(Stored data entries)
*** Block opens ***
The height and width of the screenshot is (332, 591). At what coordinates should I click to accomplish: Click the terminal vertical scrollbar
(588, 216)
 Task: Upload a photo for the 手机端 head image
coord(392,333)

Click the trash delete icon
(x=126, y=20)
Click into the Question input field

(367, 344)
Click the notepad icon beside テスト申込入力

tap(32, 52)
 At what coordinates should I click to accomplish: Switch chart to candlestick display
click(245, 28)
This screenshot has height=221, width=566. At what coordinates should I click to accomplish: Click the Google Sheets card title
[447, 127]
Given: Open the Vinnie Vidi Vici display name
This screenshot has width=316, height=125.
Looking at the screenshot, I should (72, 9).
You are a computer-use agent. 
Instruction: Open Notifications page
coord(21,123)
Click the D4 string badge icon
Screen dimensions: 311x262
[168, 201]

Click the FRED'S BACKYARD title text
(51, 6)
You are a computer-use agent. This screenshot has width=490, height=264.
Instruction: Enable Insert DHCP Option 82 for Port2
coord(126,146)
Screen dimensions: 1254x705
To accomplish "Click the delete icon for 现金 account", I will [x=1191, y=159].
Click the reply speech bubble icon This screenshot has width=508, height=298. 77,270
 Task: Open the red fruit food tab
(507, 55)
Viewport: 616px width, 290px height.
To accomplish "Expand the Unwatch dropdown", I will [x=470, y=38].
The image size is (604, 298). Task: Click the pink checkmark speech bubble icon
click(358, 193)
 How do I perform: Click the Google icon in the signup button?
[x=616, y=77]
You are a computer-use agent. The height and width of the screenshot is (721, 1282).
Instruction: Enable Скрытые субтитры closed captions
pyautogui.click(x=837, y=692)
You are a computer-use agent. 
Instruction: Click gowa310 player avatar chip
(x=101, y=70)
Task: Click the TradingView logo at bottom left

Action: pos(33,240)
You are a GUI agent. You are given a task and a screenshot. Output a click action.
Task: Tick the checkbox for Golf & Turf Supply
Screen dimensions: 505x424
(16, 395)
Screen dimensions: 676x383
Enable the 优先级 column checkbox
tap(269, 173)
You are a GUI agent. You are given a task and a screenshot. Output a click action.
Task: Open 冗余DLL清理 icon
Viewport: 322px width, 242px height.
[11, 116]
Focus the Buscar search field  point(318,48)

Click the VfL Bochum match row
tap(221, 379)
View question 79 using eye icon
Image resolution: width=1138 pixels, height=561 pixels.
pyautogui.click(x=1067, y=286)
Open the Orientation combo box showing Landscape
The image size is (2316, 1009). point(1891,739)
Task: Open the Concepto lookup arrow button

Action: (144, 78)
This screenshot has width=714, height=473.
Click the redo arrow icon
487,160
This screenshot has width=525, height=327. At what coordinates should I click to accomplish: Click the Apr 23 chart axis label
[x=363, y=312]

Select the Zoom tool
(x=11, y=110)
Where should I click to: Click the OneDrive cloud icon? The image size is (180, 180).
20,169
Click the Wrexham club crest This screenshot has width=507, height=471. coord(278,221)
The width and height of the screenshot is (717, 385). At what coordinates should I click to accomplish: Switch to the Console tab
*** Block closes ***
Each of the lines above must appear again, unchanged.

*EXERCISE RESULT*.
The height and width of the screenshot is (332, 591). At what coordinates should I click to accomplish: Click the terminal vertical scrollbar
(588, 216)
 Task: Upload a photo for the 手机端 head image
coord(392,333)

Click the trash delete icon
(x=126, y=20)
Click into the Question input field

(367, 344)
Click the notepad icon beside テスト申込入力

tap(32, 52)
 At what coordinates should I click to accomplish: Switch chart to candlestick display
click(245, 28)
This screenshot has height=221, width=566. At what coordinates should I click to accomplish: Click the Google Sheets card title
[447, 127]
Given: Open the Vinnie Vidi Vici display name
This screenshot has width=316, height=125.
Looking at the screenshot, I should (72, 9).
You are a computer-use agent. 
Instruction: Open Notifications page
coord(21,123)
Click the D4 string badge icon
Screen dimensions: 311x262
[168, 201]

Click the FRED'S BACKYARD title text
(51, 6)
You are a computer-use agent. This screenshot has width=490, height=264.
Instruction: Enable Insert DHCP Option 82 for Port2
coord(126,146)
Screen dimensions: 1254x705
To accomplish "Click the delete icon for 现金 account", I will [x=1191, y=159].
Click the reply speech bubble icon This screenshot has width=508, height=298. 77,270
 Task: Open the red fruit food tab
(507, 55)
Viewport: 616px width, 290px height.
To accomplish "Expand the Unwatch dropdown", I will [x=470, y=38].
The image size is (604, 298). Task: Click the pink checkmark speech bubble icon
click(358, 193)
 How do I perform: Click the Google icon in the signup button?
[x=616, y=77]
You are a computer-use agent. The height and width of the screenshot is (721, 1282).
Instruction: Enable Скрытые субтитры closed captions
pyautogui.click(x=837, y=692)
You are a computer-use agent. 
Instruction: Click gowa310 player avatar chip
(x=101, y=70)
Task: Click the TradingView logo at bottom left

Action: pos(33,240)
You are a GUI agent. You are given a task and a screenshot. Output a click action.
Task: Tick the checkbox for Golf & Turf Supply
Screen dimensions: 505x424
(16, 395)
Screen dimensions: 676x383
Enable the 优先级 column checkbox
tap(269, 173)
You are a GUI agent. You are given a task and a screenshot. Output a click action.
Task: Open 冗余DLL清理 icon
Viewport: 322px width, 242px height.
[11, 116]
Focus the Buscar search field  point(318,48)

Click the VfL Bochum match row
tap(221, 379)
View question 79 using eye icon
Image resolution: width=1138 pixels, height=561 pixels.
pyautogui.click(x=1067, y=286)
Open the Orientation combo box showing Landscape
The image size is (2316, 1009). point(1891,739)
Task: Open the Concepto lookup arrow button

Action: (144, 78)
This screenshot has width=714, height=473.
Click the redo arrow icon
487,160
This screenshot has width=525, height=327. At what coordinates should I click to accomplish: Click the Apr 23 chart axis label
[x=363, y=312]

Select the Zoom tool
(x=11, y=110)
Where should I click to: Click the OneDrive cloud icon? The image size is (180, 180).
20,169
Click the Wrexham club crest This screenshot has width=507, height=471. coord(278,221)
The width and height of the screenshot is (717, 385). At what coordinates should I click to accomplish: Switch to the Console tab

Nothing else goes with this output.